Collaboration and reports
Weights & Biases provides interactive reports that enable teams to create dynamic, shareable documents combining visualizations, metrics, and media from machine learning experiments. These reports support panels such as charts, tables, images, and rich text, allowing users to arrange content into a cohesive narrative for presenting results, comparisons, or project overviews. Report creation is collaborative, with version history to support team input and revisions. The platform's team workspaces, organized under organizations, offer role-based access controls to manage collaboration.
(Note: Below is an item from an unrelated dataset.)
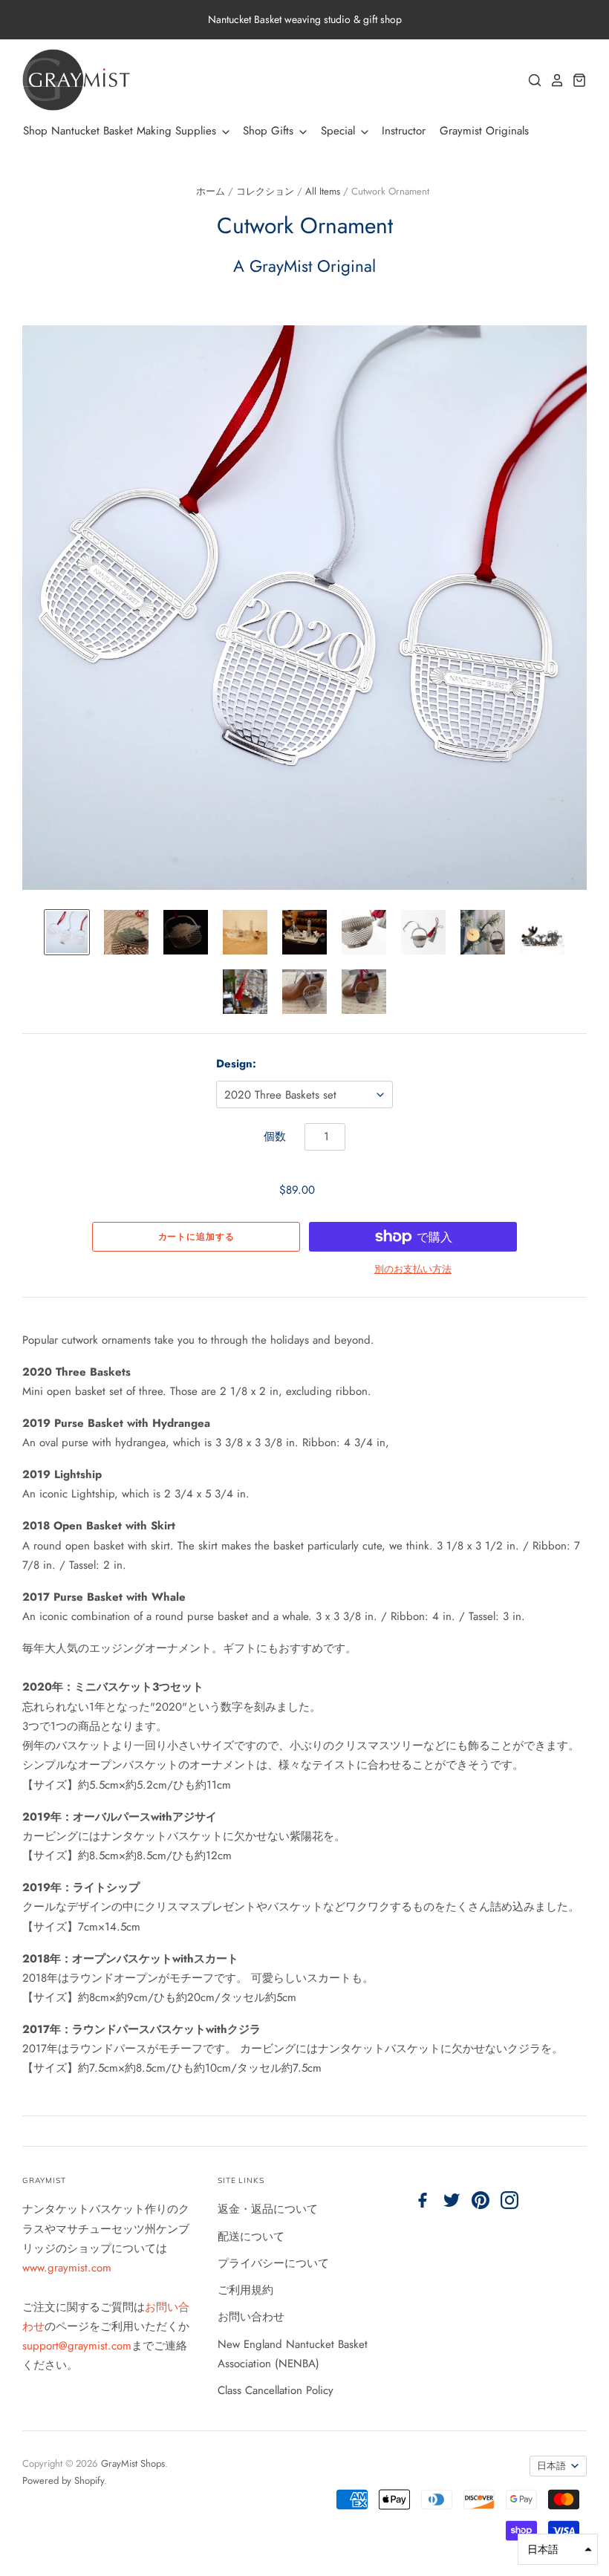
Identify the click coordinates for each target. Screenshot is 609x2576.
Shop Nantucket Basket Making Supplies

Admins can invite members, assign roles such as admin, member, or viewer, and set permissions for projects, reports, and other resources to ensure appropriate visibility and editing rights while maintaining security for proprietary work. Sharing and embedding capabilities facilitate wider dissemination of results. Reports can be shared via private links to specific team members or public links for open access, and they support embedding in external websites, blogs, or Jupyter notebooks, preserving interactivity for viewers outside the platform. These features promote effective team communication and knowledge sharing across machine learning workflows.14,15,16
Adoption and impact
Industry adoption
Weights & Biases has achieved broad adoption across the machine learning and artificial intelligence industry, serving as a core tool for experiment tracking, model management, and LLM evaluation in both research and production environments. Leading AI companies, including OpenAI, Meta, Toyota Research Institute, and Hugging Face, rely on the platform to manage complex workflows at scale.17 OpenAI has used Weights & Biases to track experiments and manage runs during the development of its large language models, enabling systematic comparison and iteration on training processes. Toyota Research Institute employs the platform for autonomous driving research, leveraging artifact management and collaboration features to handle massive datasets and model iterations in production-oriented workflows. Other prominent adopters include Cohere, Adept, and Scale AI, which integrate W&B into their LLM development pipelines for observability, evaluation, and team coordination.18 The platform's integration into enterprise MLOps and emerging LLMOps practices has helped standardize best practices for experiment reproducibility, performance monitoring, and cross-team collaboration in large-scale AI systems. This widespread use among frontier AI labs and production teams reflects its role in accelerating development cycles and improving reliability in real-world deployments.5
Community and integrations
Weights & Biases fosters an active open-source ecosystem through its Python SDK, which is publicly available and encourages community contributions for enhancements and bug fixes. The SDK provides seamless integrations with popular machine learning frameworks and libraries, such as PyTorch, TensorFlow, Keras, Hugging Face Transformers, and LangChain, enabling developers to log metrics, hyperparameters, models, and other artifacts directly from their training scripts with minimal code changes. These integrations support a variety of workflows, from traditional deep learning experiments to modern LLM application development and evaluation, making Weights & Biases widely used in both research and production environments. The company maintains extensive documentation with tutorials, code examples, and guides for setting up these integrations, helping users get started quickly and adopt best practices. Public usage is common among machine learning engineers and researchers, who share reports, notebooks, and dashboards publicly on the platform to demonstrate experiments and collaborate openly.